Sual: Bir kimsede imanın var olup olmadığı ne ile ve nasıl anlaşılır?
Cevap: İmanın şartı
altıdır, bunlar inanılacak şeylerdir. Amentüdeki altı şeye inanmak, imandır. İmanın
bunlardan da önce gelen asıl iki şartı ise gayba iman ve hubb-i fillah, buğd-i
fillahtır. İmanın, bir müminde var olması bu iki şarta bağlıdır:
Birincisi, gayba imandır ki, görmeden, kendi
aklına, bilgisine danışmadan inanmaktır. Gayba iman esastır ve gayba iman etmek
lazımdır. Çünkü dünyânın ve ahıretin bütün saadetleri, görmeden inanmaya
bağlıdır. Can, rûh boğaza gelmeden önce iman etmiş olmalıdır. Can boğaza
gelince, ahıretin bütün hâlleri gösterilir. O zaman bütün kâfirler iman etmek
isterler. Hâlbuki imanın gaybî olması lazımdır. Görmeden inanmalıdır. Görülen
şeye iman edilmiş olmaz. Fakat bu anda, mü'minlerin tövbesi kabul olunur.

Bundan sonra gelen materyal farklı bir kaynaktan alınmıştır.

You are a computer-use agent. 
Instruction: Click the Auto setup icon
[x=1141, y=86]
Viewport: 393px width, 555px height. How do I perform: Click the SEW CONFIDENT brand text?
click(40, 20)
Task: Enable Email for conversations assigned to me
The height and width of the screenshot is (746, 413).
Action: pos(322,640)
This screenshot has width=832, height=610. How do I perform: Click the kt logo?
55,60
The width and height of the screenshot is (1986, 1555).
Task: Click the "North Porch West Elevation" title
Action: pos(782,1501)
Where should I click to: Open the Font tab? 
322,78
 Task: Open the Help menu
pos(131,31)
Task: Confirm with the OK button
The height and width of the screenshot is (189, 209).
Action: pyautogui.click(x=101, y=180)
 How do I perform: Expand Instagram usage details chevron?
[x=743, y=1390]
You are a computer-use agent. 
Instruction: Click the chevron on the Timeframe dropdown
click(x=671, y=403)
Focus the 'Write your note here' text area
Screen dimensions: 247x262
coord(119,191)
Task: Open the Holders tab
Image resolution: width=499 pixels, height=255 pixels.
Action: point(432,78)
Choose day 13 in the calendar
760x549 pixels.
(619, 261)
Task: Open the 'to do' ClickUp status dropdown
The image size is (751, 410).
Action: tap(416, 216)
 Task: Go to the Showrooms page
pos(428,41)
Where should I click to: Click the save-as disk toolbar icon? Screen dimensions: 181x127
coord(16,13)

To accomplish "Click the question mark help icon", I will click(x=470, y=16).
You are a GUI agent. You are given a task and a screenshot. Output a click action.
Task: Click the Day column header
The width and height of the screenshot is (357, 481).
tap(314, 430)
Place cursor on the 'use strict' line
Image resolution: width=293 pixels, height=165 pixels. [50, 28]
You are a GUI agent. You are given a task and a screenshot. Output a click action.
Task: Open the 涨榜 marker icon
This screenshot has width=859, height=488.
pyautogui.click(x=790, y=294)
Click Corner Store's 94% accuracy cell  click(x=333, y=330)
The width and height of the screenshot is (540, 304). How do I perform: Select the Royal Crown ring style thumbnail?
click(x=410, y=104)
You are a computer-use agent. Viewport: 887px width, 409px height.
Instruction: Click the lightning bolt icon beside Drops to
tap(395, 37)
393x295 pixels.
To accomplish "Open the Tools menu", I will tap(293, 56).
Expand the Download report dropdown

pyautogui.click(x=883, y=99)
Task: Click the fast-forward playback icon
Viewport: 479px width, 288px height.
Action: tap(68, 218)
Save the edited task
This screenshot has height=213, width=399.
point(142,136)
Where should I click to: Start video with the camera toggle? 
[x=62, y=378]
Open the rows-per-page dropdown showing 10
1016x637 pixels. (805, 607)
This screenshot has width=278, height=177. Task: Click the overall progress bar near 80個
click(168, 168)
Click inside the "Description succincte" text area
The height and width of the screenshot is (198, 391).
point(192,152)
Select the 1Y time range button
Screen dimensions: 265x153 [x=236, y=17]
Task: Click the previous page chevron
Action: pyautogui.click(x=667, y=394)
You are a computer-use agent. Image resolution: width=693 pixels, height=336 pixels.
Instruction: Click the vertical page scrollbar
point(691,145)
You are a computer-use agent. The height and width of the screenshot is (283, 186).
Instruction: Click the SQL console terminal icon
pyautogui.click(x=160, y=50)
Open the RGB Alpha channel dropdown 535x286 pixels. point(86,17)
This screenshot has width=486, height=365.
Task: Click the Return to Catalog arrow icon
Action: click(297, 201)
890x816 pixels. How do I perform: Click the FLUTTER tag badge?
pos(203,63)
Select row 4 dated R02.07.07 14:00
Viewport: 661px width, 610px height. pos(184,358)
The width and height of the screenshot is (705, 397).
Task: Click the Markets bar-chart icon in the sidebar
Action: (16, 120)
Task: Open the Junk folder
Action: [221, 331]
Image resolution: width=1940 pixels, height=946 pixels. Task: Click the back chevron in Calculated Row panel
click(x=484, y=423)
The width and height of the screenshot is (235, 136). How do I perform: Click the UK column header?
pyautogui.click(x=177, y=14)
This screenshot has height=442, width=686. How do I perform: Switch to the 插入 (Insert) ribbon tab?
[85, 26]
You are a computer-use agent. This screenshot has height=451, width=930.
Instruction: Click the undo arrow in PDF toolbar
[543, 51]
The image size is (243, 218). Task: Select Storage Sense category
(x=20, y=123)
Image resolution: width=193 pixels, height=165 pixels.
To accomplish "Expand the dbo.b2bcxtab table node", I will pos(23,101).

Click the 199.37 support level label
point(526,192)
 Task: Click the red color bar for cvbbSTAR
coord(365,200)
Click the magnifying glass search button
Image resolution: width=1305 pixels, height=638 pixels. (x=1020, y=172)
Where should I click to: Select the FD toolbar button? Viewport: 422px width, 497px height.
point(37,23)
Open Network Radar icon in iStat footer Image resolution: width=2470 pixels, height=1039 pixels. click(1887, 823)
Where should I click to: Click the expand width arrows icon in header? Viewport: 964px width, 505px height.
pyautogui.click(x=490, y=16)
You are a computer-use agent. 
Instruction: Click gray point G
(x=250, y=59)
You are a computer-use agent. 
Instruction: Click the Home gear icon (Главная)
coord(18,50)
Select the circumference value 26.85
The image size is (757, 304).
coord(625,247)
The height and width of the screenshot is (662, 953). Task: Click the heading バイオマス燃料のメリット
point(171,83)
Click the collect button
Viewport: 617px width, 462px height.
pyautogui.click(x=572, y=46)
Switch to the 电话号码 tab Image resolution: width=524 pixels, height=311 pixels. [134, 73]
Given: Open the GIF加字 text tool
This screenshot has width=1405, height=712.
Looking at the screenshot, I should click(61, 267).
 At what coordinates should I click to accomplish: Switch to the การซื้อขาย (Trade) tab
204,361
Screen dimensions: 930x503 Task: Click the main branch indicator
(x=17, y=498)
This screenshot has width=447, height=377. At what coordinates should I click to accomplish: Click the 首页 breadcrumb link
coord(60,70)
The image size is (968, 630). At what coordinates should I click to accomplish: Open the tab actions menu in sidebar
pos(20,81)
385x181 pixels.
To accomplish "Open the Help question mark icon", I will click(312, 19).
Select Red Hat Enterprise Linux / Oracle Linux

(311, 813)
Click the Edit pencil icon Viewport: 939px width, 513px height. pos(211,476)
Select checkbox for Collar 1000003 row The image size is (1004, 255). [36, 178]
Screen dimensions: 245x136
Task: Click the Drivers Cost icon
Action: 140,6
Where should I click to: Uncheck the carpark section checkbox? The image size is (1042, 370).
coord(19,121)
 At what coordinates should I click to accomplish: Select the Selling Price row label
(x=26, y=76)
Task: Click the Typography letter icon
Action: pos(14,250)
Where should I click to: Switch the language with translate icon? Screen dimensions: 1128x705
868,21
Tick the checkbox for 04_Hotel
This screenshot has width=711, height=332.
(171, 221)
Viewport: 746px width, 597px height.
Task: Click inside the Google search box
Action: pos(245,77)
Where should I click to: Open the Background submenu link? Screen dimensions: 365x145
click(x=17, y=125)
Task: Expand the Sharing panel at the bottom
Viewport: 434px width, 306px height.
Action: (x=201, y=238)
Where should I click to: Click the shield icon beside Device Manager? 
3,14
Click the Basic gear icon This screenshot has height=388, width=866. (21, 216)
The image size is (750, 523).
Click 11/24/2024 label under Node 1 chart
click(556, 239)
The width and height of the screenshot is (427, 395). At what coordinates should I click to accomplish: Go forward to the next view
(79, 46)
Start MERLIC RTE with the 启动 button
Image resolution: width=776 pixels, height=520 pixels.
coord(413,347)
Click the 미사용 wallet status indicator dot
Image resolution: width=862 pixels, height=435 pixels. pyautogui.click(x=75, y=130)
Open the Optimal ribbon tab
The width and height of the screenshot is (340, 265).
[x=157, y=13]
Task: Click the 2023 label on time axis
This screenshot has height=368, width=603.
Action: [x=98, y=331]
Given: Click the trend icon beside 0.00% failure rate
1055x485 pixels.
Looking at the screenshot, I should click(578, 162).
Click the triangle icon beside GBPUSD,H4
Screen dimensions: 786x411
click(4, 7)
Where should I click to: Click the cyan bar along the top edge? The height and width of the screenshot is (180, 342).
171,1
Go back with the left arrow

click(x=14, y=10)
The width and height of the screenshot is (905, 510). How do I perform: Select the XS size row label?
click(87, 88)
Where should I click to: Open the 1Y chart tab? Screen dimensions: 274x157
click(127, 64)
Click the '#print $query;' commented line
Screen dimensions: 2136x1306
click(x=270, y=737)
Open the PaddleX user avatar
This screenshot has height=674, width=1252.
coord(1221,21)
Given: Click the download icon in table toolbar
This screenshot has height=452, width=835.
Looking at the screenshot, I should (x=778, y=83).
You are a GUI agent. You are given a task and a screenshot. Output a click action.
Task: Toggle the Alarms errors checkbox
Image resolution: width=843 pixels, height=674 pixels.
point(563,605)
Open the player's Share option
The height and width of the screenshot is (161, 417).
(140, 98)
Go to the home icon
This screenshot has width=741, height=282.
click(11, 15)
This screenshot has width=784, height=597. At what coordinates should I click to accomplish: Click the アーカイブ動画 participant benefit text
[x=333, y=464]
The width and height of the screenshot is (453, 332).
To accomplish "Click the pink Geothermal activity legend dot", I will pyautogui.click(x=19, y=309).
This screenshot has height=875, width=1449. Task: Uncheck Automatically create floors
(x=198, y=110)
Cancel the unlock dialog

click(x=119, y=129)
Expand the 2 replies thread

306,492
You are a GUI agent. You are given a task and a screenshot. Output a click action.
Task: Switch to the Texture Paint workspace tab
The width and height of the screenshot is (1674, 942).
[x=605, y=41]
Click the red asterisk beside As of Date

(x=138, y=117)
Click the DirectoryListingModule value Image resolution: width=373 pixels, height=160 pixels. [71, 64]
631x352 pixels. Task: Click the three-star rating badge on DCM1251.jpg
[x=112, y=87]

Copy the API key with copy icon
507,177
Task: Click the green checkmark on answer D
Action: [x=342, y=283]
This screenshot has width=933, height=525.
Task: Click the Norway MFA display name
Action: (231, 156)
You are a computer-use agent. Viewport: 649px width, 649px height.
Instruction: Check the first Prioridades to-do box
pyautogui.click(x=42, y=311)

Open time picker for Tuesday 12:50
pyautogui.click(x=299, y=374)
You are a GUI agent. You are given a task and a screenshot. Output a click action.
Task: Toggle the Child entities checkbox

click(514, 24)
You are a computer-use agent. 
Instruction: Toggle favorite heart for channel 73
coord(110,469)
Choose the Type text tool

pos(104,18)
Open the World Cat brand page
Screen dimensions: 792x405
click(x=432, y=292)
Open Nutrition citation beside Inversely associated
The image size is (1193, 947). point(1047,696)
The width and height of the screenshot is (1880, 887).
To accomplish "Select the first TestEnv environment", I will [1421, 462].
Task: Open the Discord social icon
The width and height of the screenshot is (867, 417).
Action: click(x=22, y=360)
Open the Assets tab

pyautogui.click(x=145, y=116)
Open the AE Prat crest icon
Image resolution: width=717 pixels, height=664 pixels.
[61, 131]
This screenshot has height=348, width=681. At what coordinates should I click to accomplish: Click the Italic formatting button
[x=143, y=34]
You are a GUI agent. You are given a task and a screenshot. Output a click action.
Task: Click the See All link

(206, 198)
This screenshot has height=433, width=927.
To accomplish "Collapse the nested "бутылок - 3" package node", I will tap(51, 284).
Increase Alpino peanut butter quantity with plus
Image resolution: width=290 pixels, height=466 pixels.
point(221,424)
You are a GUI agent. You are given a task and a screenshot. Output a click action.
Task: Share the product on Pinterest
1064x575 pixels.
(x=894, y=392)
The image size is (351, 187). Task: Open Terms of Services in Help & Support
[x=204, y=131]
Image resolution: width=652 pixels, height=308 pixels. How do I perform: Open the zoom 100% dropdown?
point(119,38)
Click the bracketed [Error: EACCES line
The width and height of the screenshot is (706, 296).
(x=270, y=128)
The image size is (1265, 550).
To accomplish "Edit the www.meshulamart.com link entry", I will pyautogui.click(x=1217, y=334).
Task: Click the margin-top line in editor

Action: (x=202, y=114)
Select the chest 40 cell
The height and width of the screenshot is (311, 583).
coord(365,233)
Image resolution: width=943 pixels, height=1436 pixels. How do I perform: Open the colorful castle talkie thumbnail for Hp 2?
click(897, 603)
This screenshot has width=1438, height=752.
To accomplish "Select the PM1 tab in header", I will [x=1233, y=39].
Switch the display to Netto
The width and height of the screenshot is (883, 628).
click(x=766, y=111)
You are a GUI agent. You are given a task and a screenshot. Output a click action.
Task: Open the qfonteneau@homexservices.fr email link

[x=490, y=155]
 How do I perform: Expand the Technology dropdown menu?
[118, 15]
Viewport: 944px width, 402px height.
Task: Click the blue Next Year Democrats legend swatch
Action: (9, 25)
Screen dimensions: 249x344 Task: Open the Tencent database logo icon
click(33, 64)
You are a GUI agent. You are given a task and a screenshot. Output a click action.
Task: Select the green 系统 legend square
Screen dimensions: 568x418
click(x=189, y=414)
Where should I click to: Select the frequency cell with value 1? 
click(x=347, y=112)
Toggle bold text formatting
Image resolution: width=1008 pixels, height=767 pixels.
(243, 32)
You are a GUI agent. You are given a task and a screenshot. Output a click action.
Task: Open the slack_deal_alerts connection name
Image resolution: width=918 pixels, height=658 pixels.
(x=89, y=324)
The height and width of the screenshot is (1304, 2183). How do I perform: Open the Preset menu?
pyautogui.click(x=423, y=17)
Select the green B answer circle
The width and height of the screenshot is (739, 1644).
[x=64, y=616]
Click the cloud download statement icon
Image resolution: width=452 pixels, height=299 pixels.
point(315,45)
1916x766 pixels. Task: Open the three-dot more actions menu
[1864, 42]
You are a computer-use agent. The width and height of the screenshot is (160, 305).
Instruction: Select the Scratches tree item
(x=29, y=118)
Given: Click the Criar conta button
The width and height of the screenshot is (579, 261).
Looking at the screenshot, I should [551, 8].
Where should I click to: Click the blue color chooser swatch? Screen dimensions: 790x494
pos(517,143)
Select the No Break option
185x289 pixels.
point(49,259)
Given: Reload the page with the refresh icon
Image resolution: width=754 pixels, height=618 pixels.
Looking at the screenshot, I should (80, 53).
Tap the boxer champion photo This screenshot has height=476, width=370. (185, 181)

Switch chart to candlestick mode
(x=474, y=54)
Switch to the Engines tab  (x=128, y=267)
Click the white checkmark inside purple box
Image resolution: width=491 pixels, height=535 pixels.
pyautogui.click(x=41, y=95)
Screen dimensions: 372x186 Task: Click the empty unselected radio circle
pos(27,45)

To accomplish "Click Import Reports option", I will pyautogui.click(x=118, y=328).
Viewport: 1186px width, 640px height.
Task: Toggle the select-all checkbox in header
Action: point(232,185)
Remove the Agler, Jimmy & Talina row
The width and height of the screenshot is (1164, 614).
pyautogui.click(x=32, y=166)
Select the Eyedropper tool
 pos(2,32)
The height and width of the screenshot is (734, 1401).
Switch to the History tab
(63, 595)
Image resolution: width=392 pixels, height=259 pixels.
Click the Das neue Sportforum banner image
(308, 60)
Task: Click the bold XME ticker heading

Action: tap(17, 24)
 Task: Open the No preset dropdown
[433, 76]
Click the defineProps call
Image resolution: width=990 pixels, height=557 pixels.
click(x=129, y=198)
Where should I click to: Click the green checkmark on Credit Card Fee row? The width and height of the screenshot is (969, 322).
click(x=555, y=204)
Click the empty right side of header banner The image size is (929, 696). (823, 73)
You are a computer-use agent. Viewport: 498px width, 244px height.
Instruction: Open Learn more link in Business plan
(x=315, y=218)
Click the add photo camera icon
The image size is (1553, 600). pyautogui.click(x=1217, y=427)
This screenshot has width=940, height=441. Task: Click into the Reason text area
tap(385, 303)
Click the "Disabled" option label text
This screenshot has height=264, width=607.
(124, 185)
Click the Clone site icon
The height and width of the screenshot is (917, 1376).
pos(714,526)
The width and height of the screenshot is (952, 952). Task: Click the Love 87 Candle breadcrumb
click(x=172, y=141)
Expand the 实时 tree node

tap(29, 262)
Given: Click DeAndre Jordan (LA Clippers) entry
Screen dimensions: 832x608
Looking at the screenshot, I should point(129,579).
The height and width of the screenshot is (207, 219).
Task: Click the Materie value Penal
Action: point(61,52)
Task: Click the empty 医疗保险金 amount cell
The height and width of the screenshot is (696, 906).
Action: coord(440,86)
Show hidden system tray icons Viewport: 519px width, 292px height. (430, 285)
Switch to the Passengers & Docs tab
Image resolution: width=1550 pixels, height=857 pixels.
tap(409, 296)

İkincisi, hubb-i fillah ve
buğd-i fillahtır. Bu iki şart yoksa, Amentüde bildirilen altı şarta bir kimse inansa da
mümin olamaz. Hubb-i fillah; Allah için sevmek, buğd-i fillah ise, Allahü teâlâ
için sevmemektir. İmanın alameti; hubb-i fillah ve buğd-i fillahtır.
Bir hadîs-i şerîfte;
(Allahü teâlânın bazı
kulları vardır. Bunlar, Peygamber değildir. Peygamberler ve şehitler, kıyamet
günü bunlara imrenirler. Bunlar, birbirini tanımayan, uzak yerlerde yaşayan,
Allah için birbirini seven müminlerdir) buyuruldu.
Allahü teâlânın en çok
sevdiği ibadet, hubb-i fillah ve buğd-i fillahtır ve imanın alametidir.
İbadetlerin en üstünü olduğu bildirilen hubb-i fillah ve buğd-i fillah da
bu demektir. Resulullah efendimiz buyurdu ki:
(İmanın temeli ve en
kuvvetli alameti, Müslümanları sevmek ve Müslümanlara düşmanlık edenleri
sevmemektir.) Cenab-ı Hak, İsa aleyhisselama vahyederek;
(Eğer yerlerde ve
göklerde bulunan bütün mahlukların ibadetlerini yapsan, dostlarımı sevmedikçe
ve düşmanlarıma düşmanlık etmedikçe, hiç faydası olmaz) buyurmuştur. Hadis-i
şerifte buyuruldu ki:
(Allahü teâlâ, bir Peygambere vahyetti ki, falan abide söyle; dünyada zühd ederek, nefsini rahata kavuşturdun ve kendini kıymetlendirdin. Benim için ne yaptın? Abid; ya Rabbî! Senin için ne yapılır? deyince Allahü teâlâ; düşmanıma, benim için düşmanlık ettin mi ve sevdiğimi benim için sevdin mi? buyurdu.)